====== Text shown ======

When performing a survey where people can answer "yes/no" or "little/just fine/much", or "car/bicycle/bus" or some other categorical alternative, you cannot use linear regression. Then you need logistic regression instead. This is the topic in the second half of the course.
Least squares and maximum-likelihood-method; odds ratios; Multiple linear and logistic regression; Matrix formulation; Methods for model validation, residuals, outliers, influential observations, multi co-linearity, change of variables; Choice of regressors, F-test, likelihood-ratio-test; Confidence intervals and prediction. Introduction to: Correlated errors, Poisson regression as well as multinomial and ordinal logistic regression.
At least 60 ECTS at university level including an introductory course in mathematical statistics, e.g. MASA01 Matematical statistics, basic course, 15hp, or MASB02 Mathematical statistics (for chemists) 7.5hp, or MASB03 Mathematical statistics (for physicists) 9hp or MASB11 Biostatistics, basic course 7.5hp, or equivalent.
The teaching consists of lectures, computer exercises and project work. Attendance to the three exercises is compulsory. The examination is written and oral in the form of written reports for project 1 and 2, oral presentation of project 3 and individual oral examination.
Knowledge and understanding
For a passing grade the student must
- Describe the differences between continuous and discrete data, and the resulting consequences for the choice of statistical model
- Give an account of the principles behind different estimation principles,
- Describe the statistical properties of such estimates as appear in regression analysis,
- Interpret regression relations in terms of conditional distributions,
- Explain the concepts of odds and odds ratio, and describe their relation to probabilities and to logistic regression.
Skills and abilities
For a passing grade the student must
- Formulate a multiple linear regression model for a concrete problem,
- Formulate a multiple logistic regression model for a concrete problem,
- Estimate the parameters in the regression model and interpret them,
- Examine the validity of the model and make suitable modifications of the model,
- Use the model resulting for prediction,
- Use some statistical computer program for analysis of regression data, and interpret the results,
- Present the analysis and conclusions of a practical problem in a written report and an oral presentation.
Judgement and approach
For a passing grade the student must
- Always control the prerequisites before stating a regression model,
- Evaluate the plausibility of a performed study,
- Relect over the limitations of the chosen model and estimation method, as well as alternative solutions.

======

▸ **What to work on**
A) Render this sentence from the course description into German: "Attendance to the three exercises is compulsory."
B) Reproduce the course description word for word, from "The teaching consists" to "individual oral examination.".

====== Material provided ======

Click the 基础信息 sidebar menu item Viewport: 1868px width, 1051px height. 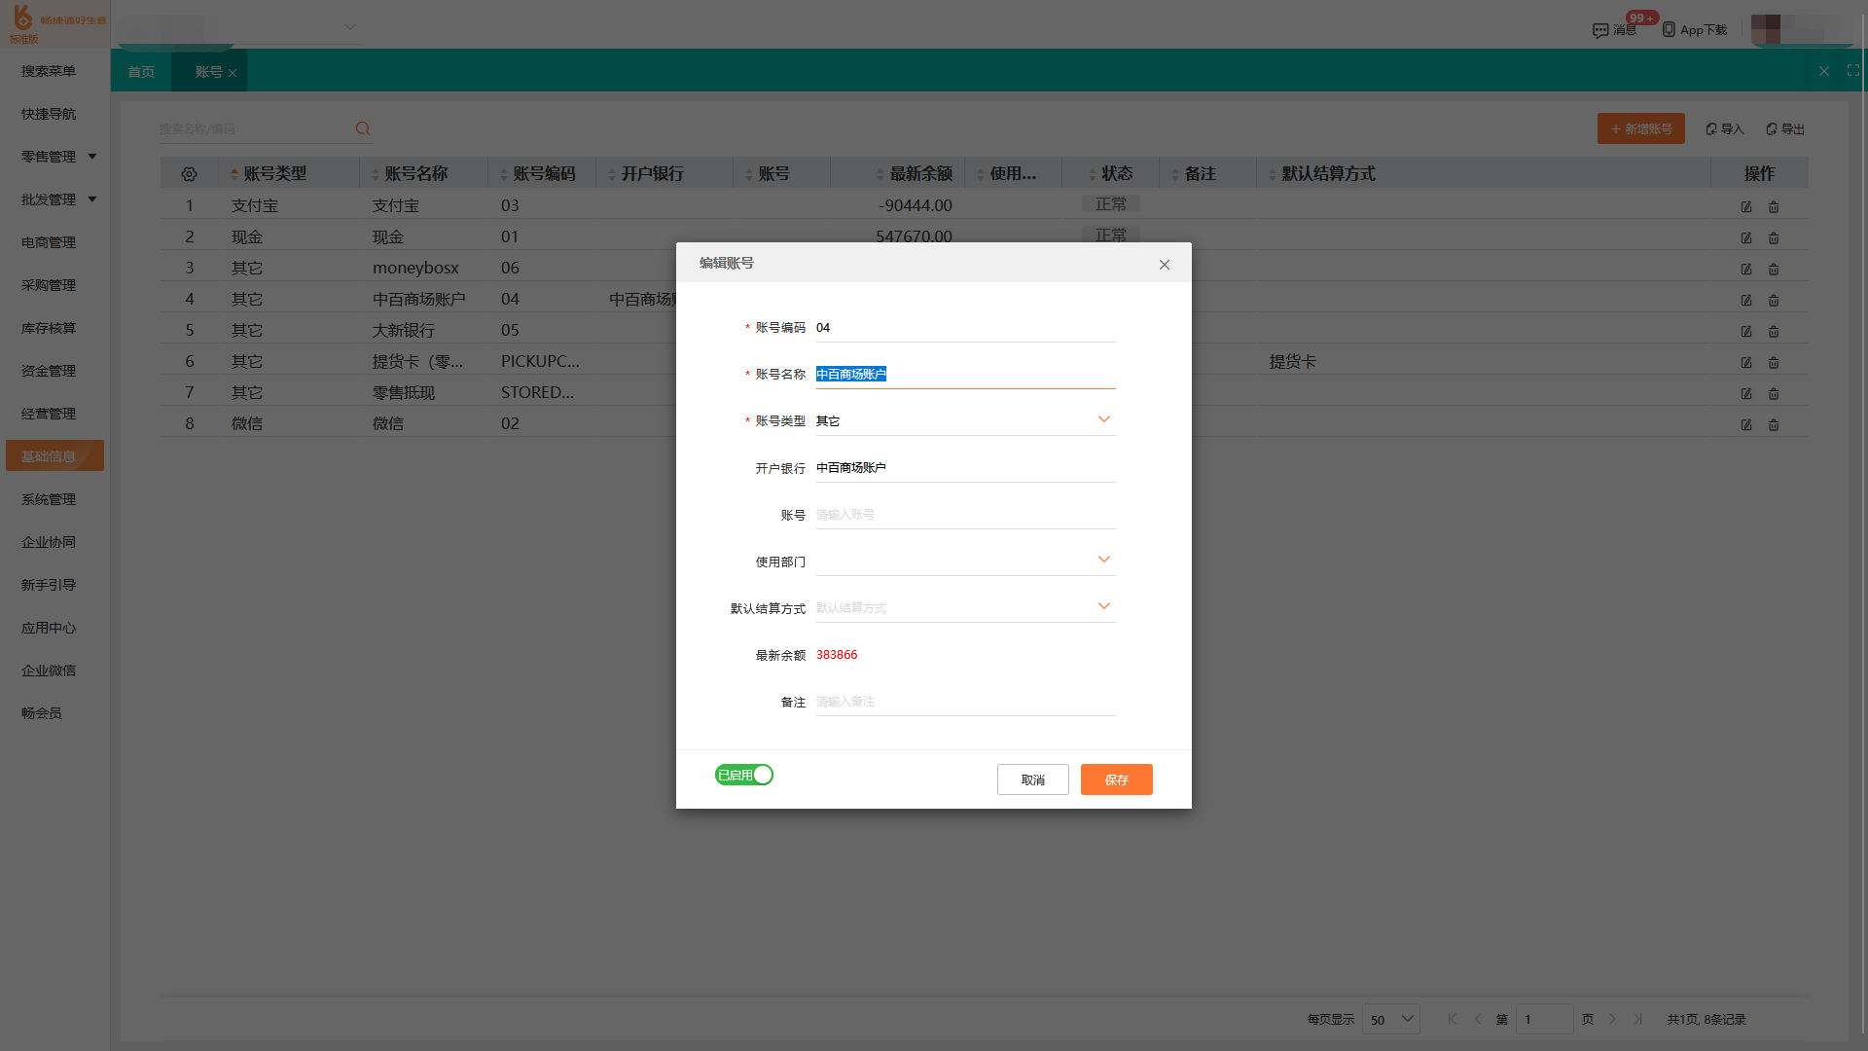[53, 455]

======

▸ **Answers given**
A) Die Teilnahme an den drei Übungen ist verpflichtend.

B)
The teaching consists of lectures, computer exercises and project work. Attendance to the three exercises is compulsory. The examination is written and oral in the form of written reports for project 1 and 2, oral presentation of project 3 and individual oral examination.